Reproduce the first line of the entries that follow and each later line, word for word, ending with the one containing "Given: Toggle split screen view icon".

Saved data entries
--------------------------------------------------
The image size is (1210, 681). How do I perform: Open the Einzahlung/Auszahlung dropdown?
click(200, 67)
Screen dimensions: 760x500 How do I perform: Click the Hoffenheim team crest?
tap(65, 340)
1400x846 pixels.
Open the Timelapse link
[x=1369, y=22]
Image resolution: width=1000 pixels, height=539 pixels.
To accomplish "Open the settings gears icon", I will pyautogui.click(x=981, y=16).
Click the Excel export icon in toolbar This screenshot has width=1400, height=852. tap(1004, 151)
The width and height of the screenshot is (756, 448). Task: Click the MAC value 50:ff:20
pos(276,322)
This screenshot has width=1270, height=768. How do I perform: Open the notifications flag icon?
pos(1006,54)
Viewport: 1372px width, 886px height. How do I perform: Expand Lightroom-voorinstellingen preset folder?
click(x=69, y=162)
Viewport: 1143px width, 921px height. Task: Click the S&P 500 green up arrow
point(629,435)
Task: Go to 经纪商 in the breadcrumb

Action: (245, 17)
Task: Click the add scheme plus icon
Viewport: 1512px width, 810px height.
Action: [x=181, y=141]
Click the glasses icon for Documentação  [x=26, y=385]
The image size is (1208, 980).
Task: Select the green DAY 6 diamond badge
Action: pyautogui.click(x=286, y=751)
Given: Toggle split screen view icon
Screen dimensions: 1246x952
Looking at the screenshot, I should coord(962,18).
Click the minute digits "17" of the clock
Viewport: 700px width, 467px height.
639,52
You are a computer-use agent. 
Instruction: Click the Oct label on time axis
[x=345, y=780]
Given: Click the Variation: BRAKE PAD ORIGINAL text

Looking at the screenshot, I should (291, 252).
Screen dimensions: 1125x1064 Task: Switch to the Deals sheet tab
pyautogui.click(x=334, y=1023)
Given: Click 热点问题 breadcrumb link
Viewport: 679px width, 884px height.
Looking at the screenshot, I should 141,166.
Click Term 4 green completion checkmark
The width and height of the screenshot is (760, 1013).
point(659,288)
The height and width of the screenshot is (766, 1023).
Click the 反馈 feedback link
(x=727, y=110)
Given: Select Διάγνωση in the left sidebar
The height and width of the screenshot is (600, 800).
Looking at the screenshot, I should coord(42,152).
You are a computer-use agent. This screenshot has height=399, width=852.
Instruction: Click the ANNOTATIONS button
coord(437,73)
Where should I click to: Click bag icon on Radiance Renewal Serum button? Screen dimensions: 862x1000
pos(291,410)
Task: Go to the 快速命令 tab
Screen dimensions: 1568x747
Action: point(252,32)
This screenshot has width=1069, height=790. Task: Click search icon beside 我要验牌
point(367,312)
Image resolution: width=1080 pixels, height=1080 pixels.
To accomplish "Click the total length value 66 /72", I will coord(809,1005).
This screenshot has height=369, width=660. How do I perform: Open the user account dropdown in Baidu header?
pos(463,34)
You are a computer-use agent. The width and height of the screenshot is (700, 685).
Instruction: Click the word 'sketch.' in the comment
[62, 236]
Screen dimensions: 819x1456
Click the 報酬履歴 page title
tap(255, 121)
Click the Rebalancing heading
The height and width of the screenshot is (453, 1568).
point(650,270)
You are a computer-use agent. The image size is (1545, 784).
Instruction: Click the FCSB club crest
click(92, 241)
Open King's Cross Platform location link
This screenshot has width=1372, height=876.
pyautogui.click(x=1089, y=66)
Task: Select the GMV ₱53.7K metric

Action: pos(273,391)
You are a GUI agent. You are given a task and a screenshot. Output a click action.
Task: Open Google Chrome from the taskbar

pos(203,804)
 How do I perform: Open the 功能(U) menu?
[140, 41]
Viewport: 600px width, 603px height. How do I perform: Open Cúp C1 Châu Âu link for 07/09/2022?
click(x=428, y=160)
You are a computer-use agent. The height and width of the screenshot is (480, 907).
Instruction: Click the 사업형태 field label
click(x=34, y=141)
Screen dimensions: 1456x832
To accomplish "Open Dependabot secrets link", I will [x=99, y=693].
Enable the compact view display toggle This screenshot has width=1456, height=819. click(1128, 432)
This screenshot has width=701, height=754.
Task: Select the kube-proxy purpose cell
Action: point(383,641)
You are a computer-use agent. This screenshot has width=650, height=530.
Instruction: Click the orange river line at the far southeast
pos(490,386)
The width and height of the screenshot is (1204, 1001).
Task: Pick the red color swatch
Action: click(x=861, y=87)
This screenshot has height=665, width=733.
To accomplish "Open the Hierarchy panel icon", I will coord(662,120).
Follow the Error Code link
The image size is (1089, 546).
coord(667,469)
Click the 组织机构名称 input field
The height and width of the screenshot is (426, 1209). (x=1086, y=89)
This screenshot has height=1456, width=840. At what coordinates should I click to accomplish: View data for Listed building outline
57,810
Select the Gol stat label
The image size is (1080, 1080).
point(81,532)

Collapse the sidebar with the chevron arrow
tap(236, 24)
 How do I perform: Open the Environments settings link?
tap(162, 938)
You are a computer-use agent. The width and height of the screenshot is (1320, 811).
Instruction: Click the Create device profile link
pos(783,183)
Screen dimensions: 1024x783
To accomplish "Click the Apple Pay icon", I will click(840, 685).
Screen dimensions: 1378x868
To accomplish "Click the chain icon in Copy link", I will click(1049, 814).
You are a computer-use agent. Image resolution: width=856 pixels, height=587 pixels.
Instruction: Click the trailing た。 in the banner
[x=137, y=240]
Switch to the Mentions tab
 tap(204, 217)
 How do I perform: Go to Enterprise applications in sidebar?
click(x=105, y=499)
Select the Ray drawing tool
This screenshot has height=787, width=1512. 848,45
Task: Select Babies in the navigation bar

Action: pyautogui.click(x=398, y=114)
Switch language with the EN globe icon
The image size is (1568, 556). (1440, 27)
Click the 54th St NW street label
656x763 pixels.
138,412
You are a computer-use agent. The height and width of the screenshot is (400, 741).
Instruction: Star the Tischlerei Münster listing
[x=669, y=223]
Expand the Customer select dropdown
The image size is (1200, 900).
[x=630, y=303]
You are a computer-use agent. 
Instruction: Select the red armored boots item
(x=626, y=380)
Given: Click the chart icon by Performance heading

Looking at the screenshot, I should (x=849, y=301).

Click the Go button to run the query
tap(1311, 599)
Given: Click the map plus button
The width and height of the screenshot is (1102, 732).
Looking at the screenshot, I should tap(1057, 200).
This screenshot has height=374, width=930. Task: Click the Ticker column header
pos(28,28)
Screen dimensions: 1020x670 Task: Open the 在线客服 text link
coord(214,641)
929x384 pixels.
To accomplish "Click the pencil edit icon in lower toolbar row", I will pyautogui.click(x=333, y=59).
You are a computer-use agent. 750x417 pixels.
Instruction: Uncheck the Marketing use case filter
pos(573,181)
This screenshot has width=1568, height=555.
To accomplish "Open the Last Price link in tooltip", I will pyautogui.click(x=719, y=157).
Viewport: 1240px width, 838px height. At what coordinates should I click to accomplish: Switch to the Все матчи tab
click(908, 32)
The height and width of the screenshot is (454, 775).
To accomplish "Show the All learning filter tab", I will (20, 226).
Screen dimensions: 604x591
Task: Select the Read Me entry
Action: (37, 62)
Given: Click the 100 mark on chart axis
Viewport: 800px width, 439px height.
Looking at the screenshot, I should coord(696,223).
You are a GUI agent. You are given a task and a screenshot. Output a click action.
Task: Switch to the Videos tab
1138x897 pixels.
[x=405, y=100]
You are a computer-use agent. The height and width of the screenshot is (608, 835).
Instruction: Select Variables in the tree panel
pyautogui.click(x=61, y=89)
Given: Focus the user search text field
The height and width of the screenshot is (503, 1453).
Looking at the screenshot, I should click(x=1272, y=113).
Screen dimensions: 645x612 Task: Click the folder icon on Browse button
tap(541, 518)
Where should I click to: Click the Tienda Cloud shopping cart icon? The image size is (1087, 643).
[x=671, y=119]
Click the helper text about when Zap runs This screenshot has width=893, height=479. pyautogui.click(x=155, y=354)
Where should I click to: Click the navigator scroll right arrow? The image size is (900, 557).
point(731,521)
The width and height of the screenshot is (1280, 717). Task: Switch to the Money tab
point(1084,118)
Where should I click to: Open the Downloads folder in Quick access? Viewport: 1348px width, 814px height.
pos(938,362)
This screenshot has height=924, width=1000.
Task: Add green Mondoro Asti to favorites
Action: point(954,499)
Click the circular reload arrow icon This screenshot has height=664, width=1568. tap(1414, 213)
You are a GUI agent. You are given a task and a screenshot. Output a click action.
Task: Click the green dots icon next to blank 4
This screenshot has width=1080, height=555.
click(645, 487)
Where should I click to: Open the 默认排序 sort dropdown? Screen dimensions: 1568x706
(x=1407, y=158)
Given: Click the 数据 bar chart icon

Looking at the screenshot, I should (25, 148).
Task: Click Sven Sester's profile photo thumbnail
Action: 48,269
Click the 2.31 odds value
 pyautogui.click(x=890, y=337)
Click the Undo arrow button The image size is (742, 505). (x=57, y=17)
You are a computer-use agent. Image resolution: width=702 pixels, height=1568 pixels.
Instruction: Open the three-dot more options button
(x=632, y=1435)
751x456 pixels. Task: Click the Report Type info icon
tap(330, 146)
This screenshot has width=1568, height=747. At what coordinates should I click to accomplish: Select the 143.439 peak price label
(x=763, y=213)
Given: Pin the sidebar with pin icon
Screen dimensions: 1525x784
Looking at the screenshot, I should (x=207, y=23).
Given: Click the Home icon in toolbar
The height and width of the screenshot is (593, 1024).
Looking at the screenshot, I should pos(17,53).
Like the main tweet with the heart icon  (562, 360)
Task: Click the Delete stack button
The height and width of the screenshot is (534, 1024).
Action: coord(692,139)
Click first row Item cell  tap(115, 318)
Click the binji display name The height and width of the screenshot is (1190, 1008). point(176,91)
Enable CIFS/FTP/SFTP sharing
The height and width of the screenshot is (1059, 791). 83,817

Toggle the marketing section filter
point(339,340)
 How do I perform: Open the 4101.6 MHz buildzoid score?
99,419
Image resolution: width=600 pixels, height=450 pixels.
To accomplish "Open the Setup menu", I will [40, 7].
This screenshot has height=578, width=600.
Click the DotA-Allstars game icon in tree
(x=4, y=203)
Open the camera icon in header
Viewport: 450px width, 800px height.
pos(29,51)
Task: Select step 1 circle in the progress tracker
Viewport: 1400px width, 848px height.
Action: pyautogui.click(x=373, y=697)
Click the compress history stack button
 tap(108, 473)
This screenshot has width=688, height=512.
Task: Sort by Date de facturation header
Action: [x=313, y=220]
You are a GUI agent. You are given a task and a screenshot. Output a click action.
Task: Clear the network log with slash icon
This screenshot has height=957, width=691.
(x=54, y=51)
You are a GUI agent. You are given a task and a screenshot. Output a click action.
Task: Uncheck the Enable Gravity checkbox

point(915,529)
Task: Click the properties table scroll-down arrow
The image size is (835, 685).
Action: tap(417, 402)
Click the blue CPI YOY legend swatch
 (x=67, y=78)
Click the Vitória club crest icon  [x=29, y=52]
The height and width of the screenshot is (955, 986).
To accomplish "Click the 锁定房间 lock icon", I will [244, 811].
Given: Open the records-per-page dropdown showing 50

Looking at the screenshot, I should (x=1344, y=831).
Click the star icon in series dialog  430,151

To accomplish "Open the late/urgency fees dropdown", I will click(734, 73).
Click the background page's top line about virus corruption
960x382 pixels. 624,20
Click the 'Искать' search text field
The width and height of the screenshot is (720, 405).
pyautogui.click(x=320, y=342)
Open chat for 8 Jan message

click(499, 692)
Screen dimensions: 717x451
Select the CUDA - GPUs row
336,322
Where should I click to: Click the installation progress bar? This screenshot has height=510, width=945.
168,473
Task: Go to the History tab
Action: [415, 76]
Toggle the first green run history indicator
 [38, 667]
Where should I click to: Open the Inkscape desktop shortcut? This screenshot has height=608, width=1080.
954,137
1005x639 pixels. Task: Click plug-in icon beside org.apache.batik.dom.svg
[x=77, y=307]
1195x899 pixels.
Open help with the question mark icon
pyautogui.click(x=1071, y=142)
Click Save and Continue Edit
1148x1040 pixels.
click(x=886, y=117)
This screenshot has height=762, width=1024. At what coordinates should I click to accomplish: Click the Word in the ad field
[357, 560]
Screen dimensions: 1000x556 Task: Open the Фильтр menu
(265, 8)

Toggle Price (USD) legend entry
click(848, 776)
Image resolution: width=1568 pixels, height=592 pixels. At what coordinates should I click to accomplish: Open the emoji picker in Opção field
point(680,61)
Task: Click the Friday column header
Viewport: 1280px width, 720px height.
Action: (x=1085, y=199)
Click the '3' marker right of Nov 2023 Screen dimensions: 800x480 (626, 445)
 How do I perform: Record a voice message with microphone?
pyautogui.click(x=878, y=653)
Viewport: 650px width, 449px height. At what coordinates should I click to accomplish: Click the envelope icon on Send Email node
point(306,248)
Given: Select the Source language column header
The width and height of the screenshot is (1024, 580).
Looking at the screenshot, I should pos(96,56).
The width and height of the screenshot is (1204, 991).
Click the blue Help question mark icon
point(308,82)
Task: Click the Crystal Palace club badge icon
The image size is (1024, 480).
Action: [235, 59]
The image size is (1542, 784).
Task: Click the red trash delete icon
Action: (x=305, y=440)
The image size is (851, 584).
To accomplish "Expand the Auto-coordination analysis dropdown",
--------------------------------------------------
- **Written response**
The image size is (1210, 681). How do I perform: Open the Einzahlung/Auszahlung dropdown?
click(200, 67)
Screen dimensions: 760x500 How do I perform: Click the Hoffenheim team crest?
tap(65, 340)
1400x846 pixels.
Open the Timelapse link
[x=1369, y=22]
Image resolution: width=1000 pixels, height=539 pixels.
To accomplish "Open the settings gears icon", I will pyautogui.click(x=981, y=16).
Click the Excel export icon in toolbar This screenshot has width=1400, height=852. tap(1004, 151)
The width and height of the screenshot is (756, 448). Task: Click the MAC value 50:ff:20
pos(276,322)
This screenshot has width=1270, height=768. How do I perform: Open the notifications flag icon?
pos(1006,54)
Viewport: 1372px width, 886px height. How do I perform: Expand Lightroom-voorinstellingen preset folder?
click(x=69, y=162)
Viewport: 1143px width, 921px height. Task: Click the S&P 500 green up arrow
point(629,435)
Task: Go to 经纪商 in the breadcrumb

Action: (245, 17)
Task: Click the add scheme plus icon
Viewport: 1512px width, 810px height.
Action: [x=181, y=141]
Click the glasses icon for Documentação  [x=26, y=385]
The image size is (1208, 980).
Task: Select the green DAY 6 diamond badge
Action: pyautogui.click(x=286, y=751)
Given: Toggle split screen view icon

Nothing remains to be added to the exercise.